Keberhasilan penetasan hingga pelepasliaran ini menjadi bukti nyata implementasi perlindungan satwa laut yang dilindungi guna menjaga keseimbangan ekosistem di wilayah perbatasan tersebut.
Meski mencatatkan angka pelepasliaran yang fantastis hingga mencapai ribuan ekor secara akumulatif, perjuangan para pegiat di lapangan tidaklah mudah. Idris, salah seorang pegiat konservasi penyu di Desa Sunggak, mengungkapkan bahwa cuaca ekstrem menjadi tantangan terbesar mereka.
Lokasi konservasi yang berhadapan langsung dengan wilayah Utara dan berbatasan dengan Laut Cina Selatan membuat area ini sangat rentan terhadap gelombang tinggi dan angin kencang.
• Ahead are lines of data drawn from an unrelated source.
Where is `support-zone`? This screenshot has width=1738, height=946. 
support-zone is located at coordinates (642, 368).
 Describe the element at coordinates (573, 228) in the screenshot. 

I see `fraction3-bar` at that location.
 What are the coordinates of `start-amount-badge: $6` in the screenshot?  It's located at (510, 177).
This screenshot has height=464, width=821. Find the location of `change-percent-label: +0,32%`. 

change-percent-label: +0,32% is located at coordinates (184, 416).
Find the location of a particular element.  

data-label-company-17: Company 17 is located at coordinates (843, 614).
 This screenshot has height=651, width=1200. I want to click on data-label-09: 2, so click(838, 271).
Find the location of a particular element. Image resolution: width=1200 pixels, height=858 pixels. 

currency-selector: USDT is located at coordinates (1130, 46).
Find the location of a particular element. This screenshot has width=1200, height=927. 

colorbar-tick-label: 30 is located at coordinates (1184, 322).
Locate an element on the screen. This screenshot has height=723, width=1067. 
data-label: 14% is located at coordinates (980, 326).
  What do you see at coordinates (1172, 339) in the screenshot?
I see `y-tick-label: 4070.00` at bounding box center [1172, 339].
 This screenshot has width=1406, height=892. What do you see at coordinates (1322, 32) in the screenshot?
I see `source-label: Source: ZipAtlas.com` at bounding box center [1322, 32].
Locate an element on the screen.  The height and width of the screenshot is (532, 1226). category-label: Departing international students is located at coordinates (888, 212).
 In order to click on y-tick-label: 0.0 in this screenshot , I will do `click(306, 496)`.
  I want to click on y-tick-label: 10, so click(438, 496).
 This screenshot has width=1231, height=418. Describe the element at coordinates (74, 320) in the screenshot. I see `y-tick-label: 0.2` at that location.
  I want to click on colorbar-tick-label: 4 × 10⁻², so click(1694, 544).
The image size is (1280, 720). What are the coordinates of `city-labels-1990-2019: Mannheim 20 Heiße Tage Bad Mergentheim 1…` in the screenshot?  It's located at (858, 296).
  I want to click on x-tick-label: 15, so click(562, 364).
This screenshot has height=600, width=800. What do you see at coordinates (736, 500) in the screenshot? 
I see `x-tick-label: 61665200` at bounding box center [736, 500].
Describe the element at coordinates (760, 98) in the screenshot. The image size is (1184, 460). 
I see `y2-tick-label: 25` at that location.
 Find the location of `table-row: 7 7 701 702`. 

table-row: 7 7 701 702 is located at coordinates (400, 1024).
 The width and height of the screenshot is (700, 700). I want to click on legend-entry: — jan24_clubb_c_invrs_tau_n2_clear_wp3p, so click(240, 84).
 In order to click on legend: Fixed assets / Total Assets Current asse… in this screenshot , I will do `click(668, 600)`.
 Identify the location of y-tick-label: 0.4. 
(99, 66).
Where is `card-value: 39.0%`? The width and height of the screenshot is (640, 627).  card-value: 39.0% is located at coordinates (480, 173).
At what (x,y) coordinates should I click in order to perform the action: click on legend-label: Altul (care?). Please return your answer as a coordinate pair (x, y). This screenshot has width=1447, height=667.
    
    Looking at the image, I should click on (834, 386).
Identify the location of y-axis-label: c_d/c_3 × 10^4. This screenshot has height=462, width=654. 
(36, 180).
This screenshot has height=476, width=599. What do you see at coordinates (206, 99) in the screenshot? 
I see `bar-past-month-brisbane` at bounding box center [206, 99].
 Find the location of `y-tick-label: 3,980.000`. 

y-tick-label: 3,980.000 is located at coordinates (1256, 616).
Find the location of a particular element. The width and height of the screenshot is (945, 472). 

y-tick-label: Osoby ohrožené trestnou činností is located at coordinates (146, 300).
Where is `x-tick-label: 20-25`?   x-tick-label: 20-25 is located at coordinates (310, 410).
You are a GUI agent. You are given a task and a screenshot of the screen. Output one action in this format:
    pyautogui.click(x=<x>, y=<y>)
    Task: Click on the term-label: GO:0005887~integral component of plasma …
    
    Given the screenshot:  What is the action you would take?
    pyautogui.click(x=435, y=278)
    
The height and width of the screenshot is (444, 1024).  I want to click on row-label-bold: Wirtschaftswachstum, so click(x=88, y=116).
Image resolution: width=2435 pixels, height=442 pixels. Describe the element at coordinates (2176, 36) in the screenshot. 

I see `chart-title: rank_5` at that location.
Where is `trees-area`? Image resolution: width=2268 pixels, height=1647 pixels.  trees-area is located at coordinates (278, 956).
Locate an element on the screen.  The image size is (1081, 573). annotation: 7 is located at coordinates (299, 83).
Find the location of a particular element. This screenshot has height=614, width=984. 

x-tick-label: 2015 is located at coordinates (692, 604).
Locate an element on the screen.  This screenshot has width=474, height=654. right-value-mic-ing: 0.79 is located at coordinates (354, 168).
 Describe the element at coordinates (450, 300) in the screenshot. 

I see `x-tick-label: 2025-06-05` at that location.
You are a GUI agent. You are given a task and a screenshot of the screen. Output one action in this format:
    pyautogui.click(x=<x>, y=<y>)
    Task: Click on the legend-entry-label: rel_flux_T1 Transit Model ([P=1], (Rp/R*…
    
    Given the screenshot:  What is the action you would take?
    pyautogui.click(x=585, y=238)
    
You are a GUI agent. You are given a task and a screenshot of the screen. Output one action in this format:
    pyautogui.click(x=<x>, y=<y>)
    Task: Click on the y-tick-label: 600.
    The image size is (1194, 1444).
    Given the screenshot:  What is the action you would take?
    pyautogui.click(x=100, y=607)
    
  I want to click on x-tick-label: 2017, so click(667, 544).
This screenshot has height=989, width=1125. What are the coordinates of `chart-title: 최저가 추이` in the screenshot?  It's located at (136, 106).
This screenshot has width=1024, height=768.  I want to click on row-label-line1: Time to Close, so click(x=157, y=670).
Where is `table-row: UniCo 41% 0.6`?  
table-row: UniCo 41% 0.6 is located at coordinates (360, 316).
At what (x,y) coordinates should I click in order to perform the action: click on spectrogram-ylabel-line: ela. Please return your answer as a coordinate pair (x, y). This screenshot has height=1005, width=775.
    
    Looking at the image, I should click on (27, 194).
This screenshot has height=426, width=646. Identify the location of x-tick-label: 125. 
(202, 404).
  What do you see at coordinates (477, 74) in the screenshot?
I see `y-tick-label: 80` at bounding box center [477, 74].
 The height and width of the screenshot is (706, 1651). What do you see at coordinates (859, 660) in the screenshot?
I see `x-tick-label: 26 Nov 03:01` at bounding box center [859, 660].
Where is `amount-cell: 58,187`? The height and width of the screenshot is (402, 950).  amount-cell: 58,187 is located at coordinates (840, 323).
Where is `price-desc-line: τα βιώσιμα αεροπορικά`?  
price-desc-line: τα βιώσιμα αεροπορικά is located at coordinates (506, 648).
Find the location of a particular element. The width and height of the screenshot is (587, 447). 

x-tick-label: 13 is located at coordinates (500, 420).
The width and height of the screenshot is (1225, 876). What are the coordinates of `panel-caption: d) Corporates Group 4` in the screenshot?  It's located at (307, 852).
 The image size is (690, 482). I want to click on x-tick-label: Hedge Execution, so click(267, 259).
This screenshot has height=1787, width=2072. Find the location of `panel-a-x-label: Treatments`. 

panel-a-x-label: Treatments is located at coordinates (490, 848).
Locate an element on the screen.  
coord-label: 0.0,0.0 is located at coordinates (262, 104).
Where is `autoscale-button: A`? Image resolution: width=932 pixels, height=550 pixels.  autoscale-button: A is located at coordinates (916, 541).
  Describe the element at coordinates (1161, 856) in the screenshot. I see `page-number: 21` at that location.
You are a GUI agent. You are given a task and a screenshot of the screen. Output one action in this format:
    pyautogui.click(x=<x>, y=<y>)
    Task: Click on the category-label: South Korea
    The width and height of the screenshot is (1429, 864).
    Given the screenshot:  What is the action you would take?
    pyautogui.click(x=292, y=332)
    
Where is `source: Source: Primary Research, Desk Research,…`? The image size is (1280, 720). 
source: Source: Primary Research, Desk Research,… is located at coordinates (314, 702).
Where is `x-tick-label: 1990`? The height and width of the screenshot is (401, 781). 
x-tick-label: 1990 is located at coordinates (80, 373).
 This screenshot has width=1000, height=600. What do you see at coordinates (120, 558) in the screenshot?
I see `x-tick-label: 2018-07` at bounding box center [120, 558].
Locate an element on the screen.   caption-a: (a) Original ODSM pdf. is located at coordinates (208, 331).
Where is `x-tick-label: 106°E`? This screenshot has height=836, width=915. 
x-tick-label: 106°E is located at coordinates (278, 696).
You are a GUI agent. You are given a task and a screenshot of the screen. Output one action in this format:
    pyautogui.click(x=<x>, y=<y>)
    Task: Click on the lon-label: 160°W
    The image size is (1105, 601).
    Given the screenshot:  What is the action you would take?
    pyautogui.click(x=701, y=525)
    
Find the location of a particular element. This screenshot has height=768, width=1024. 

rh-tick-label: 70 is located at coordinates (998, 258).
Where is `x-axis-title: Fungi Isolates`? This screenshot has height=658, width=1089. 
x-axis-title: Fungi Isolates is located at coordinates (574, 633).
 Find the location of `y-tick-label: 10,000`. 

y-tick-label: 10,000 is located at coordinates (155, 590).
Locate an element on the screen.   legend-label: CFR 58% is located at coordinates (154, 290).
"Saat ini kondisi cuaca sudah mulai masuk musim angin dan gelombang. Kami seringkali harus berjuang melawan gelombang demi menjaga sarang-sarang penyu di sini. Bahkan, jika cuaca sudah sangat ekstrem, tim harus berlindung ke hutan karena lokasi kami langsung menghadap laut lepas," ujar Idris.
Ia berharap cuaca ekstrem tahun ini tidak separah tahun-tahun sebelumnya agar proses penetasan dan perkembangbiakan penyu dapat berjalan lebih maksimal.
Komunitas yang berada di bawah binaan Loka Kawasan Konservasi Perairan Nasional (LKKPN) Pekanbaru ini telah berdiri cukup lama dan konsisten dalam menjaga lingkungan. Ke depannya, Idris berharap semangat konservasi ini menular ke desa-desa lain di Kepulauan Anambas.
Pihaknya meyakini bahwa dengan terjaganya populasi penyu, Anambas tidak hanya unggul dari sisi ekologi, tetapi juga ekonomi melalui sektor pariwisata.
"Kami berharap muncul komunitas serupa di tingkat kecamatan maupun desa lainnya. Jika ekosistem ini terjaga, kita bisa mendukung pemerintah dalam menarik wisatawan lokal maupun mancanegara. Kepulauan Anambas bisa dikenal dunia melalui konservasi penyunya," tambahnya.